= Michalis Katsaros =

Greek poet

Michalis Katsaros (Greek: Μιχάλης Κατσαρός; 1919–1998) was a Greek poet.

==The War==
During The occupation of Greece 1941-1944 (Greek: Η Κατοχή, I Katochi, meaning "The Occupation") he joined the EAM and Communist Party of Greece. Michalis Katsaros after the war passed through a painful silence, as all the poetries in his generation, in the way he spent himself in successive collections.

== Post-War life ==
He was married with the painter Koula Maragopoulou. In 1945 he moved to Athens and lived for many years in difficult conditions, exerting various livelihood occupations like cashier at a merchant, journalist illegal press and the radio officer.

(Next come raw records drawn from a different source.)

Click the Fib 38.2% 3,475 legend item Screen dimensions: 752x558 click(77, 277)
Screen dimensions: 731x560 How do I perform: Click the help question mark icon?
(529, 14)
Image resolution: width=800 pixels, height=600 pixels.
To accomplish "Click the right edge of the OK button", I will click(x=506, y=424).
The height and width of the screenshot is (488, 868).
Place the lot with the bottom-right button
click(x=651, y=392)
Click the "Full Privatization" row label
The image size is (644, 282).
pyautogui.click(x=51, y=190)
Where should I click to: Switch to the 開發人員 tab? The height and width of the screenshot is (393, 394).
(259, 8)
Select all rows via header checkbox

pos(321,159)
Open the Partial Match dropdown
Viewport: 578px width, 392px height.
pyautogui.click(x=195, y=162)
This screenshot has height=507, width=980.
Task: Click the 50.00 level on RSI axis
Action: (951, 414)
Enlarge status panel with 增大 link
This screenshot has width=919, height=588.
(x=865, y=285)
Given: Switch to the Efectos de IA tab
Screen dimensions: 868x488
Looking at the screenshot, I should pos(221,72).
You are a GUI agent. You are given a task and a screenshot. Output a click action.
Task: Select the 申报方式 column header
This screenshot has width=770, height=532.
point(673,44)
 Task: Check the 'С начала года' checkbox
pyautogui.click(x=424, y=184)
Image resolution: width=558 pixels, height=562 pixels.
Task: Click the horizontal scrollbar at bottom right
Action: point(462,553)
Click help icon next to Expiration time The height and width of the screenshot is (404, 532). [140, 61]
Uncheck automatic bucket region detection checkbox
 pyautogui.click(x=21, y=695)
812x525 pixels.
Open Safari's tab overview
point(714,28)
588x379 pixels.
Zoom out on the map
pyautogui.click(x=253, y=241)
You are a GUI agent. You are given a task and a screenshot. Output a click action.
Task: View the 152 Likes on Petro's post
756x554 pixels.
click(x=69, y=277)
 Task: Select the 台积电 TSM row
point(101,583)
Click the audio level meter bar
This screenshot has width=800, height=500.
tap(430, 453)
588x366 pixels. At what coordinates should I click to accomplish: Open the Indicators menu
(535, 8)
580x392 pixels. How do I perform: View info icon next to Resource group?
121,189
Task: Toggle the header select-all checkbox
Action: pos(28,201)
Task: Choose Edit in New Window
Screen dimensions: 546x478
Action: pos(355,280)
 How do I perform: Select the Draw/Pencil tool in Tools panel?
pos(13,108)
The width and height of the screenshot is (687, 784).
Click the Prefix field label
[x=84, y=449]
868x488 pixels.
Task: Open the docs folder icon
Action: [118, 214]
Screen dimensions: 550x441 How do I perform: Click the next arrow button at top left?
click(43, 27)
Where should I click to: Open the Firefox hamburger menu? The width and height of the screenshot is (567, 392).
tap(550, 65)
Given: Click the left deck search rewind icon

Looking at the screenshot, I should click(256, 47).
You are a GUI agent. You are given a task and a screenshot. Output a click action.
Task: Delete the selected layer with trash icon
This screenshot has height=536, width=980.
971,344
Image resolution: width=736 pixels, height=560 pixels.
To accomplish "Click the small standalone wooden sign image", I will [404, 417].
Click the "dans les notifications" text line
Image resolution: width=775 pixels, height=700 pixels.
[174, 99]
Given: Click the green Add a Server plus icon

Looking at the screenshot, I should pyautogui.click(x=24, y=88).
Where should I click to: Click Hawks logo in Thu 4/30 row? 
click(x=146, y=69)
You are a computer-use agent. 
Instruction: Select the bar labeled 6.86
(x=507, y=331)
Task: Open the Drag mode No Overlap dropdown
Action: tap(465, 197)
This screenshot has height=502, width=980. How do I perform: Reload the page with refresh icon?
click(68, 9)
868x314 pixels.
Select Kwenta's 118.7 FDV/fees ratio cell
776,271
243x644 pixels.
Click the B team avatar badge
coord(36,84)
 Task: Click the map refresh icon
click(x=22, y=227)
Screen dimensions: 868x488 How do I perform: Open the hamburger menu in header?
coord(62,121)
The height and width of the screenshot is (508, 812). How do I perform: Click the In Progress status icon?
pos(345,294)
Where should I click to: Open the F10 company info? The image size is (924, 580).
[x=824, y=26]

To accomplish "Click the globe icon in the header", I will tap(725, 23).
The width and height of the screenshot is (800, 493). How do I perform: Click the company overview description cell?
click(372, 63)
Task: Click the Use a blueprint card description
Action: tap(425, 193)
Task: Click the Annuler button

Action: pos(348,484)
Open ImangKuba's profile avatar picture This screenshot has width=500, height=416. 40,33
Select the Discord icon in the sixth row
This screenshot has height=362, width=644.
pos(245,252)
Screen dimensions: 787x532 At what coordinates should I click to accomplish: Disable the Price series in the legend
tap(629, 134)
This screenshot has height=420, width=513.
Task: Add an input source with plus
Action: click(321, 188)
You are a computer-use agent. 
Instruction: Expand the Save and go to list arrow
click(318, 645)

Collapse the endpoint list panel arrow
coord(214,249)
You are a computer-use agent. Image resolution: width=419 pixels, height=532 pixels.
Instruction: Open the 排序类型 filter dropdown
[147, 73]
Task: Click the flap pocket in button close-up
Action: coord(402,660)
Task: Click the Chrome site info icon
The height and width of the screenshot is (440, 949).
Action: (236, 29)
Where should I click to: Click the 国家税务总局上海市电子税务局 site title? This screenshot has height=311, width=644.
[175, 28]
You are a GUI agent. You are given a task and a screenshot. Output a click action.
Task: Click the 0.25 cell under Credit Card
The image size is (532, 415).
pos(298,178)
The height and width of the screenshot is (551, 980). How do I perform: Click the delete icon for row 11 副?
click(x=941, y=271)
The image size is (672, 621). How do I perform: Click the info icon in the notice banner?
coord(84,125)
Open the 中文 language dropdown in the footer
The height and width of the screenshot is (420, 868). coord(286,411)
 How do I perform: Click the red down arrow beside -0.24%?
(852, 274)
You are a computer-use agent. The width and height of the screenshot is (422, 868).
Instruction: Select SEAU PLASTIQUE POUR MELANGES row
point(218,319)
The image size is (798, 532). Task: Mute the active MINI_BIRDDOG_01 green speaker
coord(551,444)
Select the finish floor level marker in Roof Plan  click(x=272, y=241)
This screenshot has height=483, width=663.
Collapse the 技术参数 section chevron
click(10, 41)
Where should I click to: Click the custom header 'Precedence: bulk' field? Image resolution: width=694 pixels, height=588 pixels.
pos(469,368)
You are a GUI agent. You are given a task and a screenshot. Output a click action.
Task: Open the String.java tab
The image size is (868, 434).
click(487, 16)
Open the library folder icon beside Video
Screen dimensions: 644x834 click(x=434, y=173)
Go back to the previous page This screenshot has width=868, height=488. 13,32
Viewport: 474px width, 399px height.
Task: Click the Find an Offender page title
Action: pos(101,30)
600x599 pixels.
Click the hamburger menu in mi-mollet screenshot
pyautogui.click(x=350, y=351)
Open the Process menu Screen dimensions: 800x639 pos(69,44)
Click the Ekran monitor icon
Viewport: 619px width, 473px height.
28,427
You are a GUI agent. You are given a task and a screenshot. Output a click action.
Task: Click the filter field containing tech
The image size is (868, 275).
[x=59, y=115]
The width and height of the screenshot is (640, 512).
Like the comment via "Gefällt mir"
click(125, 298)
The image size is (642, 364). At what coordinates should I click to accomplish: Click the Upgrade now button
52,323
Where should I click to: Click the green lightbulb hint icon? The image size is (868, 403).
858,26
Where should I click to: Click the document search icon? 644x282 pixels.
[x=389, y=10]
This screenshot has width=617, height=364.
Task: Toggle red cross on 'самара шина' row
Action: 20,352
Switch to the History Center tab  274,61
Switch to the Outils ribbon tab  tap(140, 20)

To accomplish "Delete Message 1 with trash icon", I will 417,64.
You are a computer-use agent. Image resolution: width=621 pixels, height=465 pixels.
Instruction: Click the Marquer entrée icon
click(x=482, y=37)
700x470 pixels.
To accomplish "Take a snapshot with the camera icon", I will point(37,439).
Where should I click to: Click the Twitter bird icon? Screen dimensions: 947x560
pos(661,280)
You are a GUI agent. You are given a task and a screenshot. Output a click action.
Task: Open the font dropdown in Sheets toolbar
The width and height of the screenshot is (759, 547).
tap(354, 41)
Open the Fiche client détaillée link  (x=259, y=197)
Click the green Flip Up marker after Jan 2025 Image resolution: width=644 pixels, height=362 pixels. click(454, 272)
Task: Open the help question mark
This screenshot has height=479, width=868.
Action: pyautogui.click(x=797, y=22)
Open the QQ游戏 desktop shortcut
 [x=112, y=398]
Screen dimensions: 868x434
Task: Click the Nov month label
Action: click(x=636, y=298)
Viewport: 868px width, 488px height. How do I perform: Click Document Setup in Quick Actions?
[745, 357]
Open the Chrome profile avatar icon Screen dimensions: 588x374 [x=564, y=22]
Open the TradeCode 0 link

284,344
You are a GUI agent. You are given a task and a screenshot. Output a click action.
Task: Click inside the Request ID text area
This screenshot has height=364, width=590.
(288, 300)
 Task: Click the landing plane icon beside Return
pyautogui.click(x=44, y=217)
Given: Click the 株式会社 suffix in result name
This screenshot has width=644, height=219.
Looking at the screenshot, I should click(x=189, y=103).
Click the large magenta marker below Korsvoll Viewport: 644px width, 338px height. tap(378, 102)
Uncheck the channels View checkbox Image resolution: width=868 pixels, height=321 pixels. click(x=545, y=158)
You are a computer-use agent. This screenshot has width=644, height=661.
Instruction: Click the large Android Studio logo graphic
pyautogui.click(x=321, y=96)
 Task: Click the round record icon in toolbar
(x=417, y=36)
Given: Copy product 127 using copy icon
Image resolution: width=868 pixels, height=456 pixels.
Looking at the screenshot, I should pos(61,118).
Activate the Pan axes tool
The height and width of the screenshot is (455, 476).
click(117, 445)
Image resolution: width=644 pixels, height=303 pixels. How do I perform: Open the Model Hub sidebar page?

He collaborated with the magazines "Foundation" (1947), "Poetic Art", "The New Greek", "Athenian Letters" and "Target" (1950) and in 1975 published the magazine "System", where he published mainly own work.

== Works ==

=== Poetry ===
- My shape ("Τὸ σχῆμα μου")
- My covenant ("Ἡ διαθήκη μου")
- Resist ("Ἀντισταθεῖτε")
- What you see ("Αὐτοὺς ποὺ βλέπεις")
- The sea ("Ἡ Θαλασσινή")
- We will wait ("Θὰ σᾶς περιμένω")
- Against Sadducees ("Κατὰ Σαδδουκαίων" 1953 )
- Less eggs ("Μεῖον ὠά")
- Do not leave ("Μὴ φύγεις")
- Servant ("Ὁ Δοῦλος")
- Lakis ("Ὁ Λάκης")
- Father with harmonica ("Ὁ πατέρας μὲ τὴ φυσαρμόνικα")
- Home ("Σπίτι")
- In stones ("Στὰ λιθάρια")
- On your Earth ("Στὴ γῆ σου")
- Your image ("Τὴν εἰκόνα σου")
- The lamb ("Τὸ ἀρνί")
- Plateau ("Οροπέδιο" 1956)
- Mesologgi ("Μεσολογγι" 1949)
- Writing ("Σύγγραμμα" 1975)
- Modern brochure ("Σύγχρονες Μπροσούρες" 1977)
- Garments ("Εδύματα" 1977)

=== Music ===

His work was turned into music by the famous Greek composer Mikis Theodorakis, A.Kounadis and G. Markopoulos ISBN 978-960-06-2317-8
3rd edition ISBN 978-960-06-2356-7

The composer Hans Werner Henze set two of Katsaros' poems for his song-cycle Voices (1973).

=== Books ===
Michalis Katsaros was the inspiration for one of her nephew imaginary character on her book "A Letter From Greece".